Pro-Oz Group Releases Ad Black Democrats Fear Could Cost Fetterman Election

A new conservative ad attacking Democrat John Fetterman for pulling a gun on an unarmed Black jogger almost a decade ago aims to sway Black voters in the Pennsylvania U.S. Senate race.

The reported $500,000 ad created by a political committee backing Republican Mehmet Oz, says Fetterman "chased down an innocent unarmed Black man" in his pickup truck, eventually pulling a 20-gauge shotgun on the individual. It is a reference to a December 2013 incident provoked by what Fetterman believed was heard gunshots while he was playing with his son.

Fetterman was at the time mayor of Braddock, a Pittsburgh suburb. Fetterman served in the role for 13 years prior to being sworn in as Pennsylvania lieutenant governor in January 2019.

The ad's release was feared by prominent Black Pennsylvania Democrats even prior to the state's May 17 primary, according to NBC News. Black-heavy populations in Pittsburgh and Philadelphia are viewed as an instrumental voting bloc to determine who represents the entire state.

John Fetterman Ad Black Jogger
Above, Democratic Senate candidate John Fetterman speaks during a rally at the Bayfront Convention Center on August 12, 2022, in Erie, Pennsylvania. A new conservative ad in Pennsylvania targets Fetterman for pulling a gun on a Black jogger in 2013 when he was mayor of Braddock. Nate Smallwood/Getty Images

The 30-second spot reportedly started airing Tuesday on networks including Black Entertainment Television (BET), the Oprah Winfrey Network (OWN), MSNBC, and ESPN, in addition to shorter spots on mobile devices.

Reverend Mark Kelly Tyler, a top Democratic organizer in Philadelphia who helped President Joe Biden win over Black voters in 2020, told NBC News in April that those who believe Fetterman's actions regarding the jogger wouldn't be brought up were "living in fantasy land."

Tyler equated it with Hillary Clinton's use of the term "superpredators" being brought up again during her 2016 campaign.

"This story can become a drumbeat almost every day or just result in one good ad that can depress Philadelphia's turnout by 40, 50,000 votes," Tyler said. "That would be enough to lose the election for us."

Former Philadelphia Mayor Michael Nutter told NBC News that Fetterman needed to "fess up" and apologize instead of rationalizing that he "didn't know the guy was Black" or that he was the chief law enforcement officer.

Fetterman's liberal primary opponents, U.S. Representative Conor Lamb and state Representative Malcolm Kenyatta, also took Fetterman to task for the incident. At the time, however, Fetterman defended his "split-second decision" and instead brought up how five of his 13 years as mayor included zero gun deaths.
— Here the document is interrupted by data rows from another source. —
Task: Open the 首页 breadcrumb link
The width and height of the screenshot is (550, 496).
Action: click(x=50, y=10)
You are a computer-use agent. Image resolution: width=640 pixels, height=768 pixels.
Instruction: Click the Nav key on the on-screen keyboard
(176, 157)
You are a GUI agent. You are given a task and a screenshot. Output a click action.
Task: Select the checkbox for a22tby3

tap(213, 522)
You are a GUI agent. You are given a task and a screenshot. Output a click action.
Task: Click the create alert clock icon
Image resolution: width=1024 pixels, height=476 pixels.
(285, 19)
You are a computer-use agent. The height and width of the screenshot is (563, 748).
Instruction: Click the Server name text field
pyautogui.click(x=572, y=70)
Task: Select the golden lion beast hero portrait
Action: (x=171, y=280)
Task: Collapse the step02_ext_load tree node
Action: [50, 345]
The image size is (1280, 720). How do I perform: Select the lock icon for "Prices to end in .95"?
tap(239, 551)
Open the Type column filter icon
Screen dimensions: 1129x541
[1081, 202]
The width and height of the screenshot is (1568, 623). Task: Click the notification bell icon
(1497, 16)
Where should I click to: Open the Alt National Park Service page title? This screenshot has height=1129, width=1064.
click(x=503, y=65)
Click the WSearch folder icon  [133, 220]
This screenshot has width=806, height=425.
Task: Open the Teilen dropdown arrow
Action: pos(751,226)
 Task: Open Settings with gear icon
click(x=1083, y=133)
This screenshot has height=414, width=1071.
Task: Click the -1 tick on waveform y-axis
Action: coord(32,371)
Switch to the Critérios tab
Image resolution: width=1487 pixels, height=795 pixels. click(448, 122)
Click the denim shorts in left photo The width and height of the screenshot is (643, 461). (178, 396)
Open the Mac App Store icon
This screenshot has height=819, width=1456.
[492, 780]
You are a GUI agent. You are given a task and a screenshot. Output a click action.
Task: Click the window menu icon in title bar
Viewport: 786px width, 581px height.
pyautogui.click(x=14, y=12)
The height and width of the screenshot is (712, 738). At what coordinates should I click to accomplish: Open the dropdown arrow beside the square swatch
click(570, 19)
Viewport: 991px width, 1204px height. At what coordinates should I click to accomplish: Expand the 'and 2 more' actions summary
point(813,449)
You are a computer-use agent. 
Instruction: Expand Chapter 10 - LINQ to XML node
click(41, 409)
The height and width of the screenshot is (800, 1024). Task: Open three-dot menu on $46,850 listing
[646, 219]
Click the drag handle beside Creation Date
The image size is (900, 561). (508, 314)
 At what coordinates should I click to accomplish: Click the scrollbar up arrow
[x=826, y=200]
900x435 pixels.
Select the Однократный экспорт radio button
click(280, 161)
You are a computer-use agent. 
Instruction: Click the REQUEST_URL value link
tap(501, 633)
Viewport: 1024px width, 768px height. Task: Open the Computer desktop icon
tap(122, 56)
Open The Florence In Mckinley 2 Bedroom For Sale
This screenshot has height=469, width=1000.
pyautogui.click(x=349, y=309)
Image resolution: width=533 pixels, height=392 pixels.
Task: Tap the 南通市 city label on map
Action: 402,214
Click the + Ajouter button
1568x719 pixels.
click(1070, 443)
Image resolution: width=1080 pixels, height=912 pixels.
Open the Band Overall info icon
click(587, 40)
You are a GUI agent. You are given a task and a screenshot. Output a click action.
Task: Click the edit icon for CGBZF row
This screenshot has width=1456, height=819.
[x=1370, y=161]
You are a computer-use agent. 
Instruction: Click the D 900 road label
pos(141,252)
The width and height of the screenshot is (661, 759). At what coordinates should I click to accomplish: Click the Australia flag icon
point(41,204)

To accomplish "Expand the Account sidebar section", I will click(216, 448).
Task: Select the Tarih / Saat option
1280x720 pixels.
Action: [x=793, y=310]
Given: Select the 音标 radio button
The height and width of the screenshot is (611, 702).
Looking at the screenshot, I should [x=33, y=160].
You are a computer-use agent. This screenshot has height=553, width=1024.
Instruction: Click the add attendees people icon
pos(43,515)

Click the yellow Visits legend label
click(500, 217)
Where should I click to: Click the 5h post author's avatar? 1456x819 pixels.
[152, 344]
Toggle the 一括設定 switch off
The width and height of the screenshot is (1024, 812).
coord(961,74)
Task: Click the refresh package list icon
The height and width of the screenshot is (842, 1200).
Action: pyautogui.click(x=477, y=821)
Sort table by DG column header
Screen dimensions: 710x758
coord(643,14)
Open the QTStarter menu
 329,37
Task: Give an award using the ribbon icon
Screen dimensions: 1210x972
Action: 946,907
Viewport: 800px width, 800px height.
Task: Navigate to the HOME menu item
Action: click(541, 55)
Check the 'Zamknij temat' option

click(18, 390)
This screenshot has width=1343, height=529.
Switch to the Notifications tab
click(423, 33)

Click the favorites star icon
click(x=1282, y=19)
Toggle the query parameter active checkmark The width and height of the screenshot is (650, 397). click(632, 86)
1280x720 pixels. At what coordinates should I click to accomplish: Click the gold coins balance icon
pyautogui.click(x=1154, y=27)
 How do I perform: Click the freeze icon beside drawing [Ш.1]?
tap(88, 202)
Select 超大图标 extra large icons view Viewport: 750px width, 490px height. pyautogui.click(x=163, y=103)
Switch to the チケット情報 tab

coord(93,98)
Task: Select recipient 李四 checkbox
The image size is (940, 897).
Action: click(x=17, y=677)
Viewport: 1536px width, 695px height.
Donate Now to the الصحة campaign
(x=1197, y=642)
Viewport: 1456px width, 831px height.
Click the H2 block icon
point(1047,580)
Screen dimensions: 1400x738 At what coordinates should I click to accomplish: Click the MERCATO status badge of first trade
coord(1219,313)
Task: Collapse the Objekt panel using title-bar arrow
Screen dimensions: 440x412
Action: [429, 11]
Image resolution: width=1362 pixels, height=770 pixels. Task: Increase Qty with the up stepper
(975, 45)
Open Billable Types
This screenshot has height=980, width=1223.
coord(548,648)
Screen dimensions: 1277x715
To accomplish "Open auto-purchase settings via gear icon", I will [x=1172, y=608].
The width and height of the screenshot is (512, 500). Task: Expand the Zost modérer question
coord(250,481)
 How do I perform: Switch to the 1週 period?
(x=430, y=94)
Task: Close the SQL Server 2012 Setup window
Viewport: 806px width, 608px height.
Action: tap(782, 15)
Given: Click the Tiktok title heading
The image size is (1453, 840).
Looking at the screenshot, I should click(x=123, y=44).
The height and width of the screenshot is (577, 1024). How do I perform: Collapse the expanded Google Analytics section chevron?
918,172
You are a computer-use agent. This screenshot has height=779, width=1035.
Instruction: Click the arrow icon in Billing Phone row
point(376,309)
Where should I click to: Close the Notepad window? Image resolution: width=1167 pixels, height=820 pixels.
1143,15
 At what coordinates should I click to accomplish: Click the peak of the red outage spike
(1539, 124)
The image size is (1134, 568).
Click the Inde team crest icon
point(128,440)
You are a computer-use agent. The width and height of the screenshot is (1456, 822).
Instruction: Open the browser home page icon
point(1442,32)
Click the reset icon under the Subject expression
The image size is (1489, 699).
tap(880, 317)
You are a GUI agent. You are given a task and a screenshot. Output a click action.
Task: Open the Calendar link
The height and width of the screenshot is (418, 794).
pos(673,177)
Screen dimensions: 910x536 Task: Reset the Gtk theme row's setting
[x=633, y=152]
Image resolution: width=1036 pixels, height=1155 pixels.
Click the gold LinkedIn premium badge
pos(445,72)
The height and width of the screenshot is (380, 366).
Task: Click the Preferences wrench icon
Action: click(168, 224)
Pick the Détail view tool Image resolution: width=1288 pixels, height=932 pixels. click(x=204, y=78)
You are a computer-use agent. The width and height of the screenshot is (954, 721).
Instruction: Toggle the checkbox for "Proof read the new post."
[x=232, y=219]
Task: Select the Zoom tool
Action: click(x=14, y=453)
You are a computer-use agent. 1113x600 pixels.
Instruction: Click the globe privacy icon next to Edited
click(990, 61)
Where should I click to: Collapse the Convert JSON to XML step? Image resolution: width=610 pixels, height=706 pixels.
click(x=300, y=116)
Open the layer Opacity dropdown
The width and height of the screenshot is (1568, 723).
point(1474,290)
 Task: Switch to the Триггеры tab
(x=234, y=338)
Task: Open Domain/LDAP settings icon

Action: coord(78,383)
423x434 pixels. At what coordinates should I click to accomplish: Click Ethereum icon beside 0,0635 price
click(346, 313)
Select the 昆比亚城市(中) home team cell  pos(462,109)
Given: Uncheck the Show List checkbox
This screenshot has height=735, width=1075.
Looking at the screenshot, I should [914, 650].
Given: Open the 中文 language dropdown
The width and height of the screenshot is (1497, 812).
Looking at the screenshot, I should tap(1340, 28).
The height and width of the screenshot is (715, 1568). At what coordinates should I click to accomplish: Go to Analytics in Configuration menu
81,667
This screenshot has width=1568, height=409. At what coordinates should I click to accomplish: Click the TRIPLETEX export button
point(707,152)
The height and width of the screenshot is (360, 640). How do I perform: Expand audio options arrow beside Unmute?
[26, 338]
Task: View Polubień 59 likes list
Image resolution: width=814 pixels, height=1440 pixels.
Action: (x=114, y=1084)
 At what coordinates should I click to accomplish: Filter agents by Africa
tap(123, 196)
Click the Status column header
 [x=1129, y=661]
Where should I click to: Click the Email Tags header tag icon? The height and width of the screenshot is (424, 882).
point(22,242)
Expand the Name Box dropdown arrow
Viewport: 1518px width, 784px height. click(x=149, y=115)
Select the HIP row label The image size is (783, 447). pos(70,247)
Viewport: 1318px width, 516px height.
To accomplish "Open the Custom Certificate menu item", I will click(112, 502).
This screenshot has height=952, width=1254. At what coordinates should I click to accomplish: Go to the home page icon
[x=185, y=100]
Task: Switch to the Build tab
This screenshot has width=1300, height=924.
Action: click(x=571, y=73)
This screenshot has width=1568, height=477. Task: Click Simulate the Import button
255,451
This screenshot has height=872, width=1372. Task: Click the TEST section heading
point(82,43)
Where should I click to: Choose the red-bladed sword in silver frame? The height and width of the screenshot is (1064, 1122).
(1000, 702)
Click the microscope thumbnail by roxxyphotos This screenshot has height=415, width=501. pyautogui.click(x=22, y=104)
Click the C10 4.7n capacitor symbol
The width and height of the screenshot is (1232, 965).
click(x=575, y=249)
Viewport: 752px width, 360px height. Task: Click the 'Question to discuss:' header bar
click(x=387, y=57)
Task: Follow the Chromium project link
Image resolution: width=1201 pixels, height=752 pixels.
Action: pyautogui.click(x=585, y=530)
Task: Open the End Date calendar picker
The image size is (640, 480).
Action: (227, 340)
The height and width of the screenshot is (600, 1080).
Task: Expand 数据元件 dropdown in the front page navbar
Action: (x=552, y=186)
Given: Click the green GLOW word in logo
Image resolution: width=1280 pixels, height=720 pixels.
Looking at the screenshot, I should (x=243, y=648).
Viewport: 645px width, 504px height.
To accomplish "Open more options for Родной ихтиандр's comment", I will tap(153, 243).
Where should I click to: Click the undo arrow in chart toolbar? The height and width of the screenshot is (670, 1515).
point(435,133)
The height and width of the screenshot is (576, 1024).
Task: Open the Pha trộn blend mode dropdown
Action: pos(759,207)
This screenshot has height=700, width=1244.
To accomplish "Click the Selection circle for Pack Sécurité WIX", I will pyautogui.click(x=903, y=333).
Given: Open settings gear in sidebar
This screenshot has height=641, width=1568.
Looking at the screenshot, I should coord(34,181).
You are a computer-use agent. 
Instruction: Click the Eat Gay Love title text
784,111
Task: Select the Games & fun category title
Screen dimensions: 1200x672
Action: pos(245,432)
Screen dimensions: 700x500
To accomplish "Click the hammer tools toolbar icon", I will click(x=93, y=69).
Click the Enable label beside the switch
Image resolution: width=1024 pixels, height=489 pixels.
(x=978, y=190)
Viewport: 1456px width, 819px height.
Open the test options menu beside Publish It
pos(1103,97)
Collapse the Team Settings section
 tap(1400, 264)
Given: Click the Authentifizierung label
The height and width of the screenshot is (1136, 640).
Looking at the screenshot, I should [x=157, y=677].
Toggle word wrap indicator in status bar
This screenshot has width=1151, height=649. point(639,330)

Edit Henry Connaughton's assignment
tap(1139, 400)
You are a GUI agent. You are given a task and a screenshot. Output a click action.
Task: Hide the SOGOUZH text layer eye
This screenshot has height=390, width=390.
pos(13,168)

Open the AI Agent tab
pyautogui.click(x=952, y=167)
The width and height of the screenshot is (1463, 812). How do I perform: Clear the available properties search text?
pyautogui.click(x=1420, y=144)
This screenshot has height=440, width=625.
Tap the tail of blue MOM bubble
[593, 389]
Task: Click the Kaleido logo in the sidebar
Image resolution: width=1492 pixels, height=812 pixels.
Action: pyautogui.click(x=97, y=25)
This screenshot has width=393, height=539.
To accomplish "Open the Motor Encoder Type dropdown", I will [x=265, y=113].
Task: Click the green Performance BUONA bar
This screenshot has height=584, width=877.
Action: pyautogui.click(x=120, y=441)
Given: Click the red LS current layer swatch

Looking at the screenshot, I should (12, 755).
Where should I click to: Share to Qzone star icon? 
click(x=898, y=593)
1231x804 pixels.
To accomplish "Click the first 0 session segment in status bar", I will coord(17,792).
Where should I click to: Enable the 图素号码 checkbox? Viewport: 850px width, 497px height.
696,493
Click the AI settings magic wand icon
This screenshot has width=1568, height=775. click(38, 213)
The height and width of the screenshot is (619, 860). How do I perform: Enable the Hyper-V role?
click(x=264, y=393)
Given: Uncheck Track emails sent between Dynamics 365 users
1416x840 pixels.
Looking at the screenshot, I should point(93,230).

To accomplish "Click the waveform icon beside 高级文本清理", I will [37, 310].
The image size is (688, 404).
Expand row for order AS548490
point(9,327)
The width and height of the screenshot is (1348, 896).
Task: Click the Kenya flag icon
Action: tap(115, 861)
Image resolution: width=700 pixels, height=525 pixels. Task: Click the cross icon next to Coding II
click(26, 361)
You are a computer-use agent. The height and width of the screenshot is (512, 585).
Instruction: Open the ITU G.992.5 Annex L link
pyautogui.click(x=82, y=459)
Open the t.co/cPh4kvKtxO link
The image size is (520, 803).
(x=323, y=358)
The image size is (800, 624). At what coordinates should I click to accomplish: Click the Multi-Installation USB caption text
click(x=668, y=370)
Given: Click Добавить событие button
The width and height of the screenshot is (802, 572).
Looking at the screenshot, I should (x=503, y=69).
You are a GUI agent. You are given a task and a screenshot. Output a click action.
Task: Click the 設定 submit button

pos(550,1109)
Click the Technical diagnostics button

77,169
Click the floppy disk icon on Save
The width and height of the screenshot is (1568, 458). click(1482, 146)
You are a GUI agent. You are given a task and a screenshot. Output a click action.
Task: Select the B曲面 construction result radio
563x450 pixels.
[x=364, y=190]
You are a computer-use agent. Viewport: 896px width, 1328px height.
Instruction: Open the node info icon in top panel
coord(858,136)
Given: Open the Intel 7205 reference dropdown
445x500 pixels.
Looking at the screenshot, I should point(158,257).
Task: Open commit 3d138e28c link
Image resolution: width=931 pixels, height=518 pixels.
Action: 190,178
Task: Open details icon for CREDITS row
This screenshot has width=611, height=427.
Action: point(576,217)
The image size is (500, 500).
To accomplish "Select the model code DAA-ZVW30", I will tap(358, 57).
Fetterman communications director Joe Calvello directed Newsweek to a statement from Pennsylvania State Senator Vincent Hughes, who represents west Philadelphia in the State Senate.

"Dr. Oz is an out-of-touch millionaire who has no idea about the issues that are facing Black voters," Hughes said. "While Oz spends his time in his mansions in New Jersey, John Fetterman was the three-term mayor of Braddock–a majority Black town–and has worked hand in hand with the Black community for years. Black voters are excited to vote for John because of his long record, and because they know he will fight for them in Washington."

Pittsburgh City Paper reported last year that Fetterman–who never apologized for his actions–said he was unaware of the other individual's race and never put a bullet in the gun. The unarmed victim, Chris Miyares, said that Fetterman pointed the gun at his chest and was surrounded by six officers before being released.

The video also shows Fetterman talking to a reporter after the incident, saying, "I believe I did the right thing, but I may have broken the law during the course of it."

TribLIVE reported that Fetterman said he "did what I thought was appropriate at the time" and expressed no regrets for what led to the "very confusing and scary situation."

Miyares recently told The Philadelphia Inquirer that he forgives Fetterman and also supports him in the Senate race.

Voter surveys in August showed Fetterman leading over his opponent, with one poll indicating a commanding lead of nearly 20 points; others showed an average of nine points throughout the campaign.

Newsweek reached out to the Oz campaign, Tyler, the Pennsylvania Democratic Party and the Democratic Senatorial Campaign Committee for comment.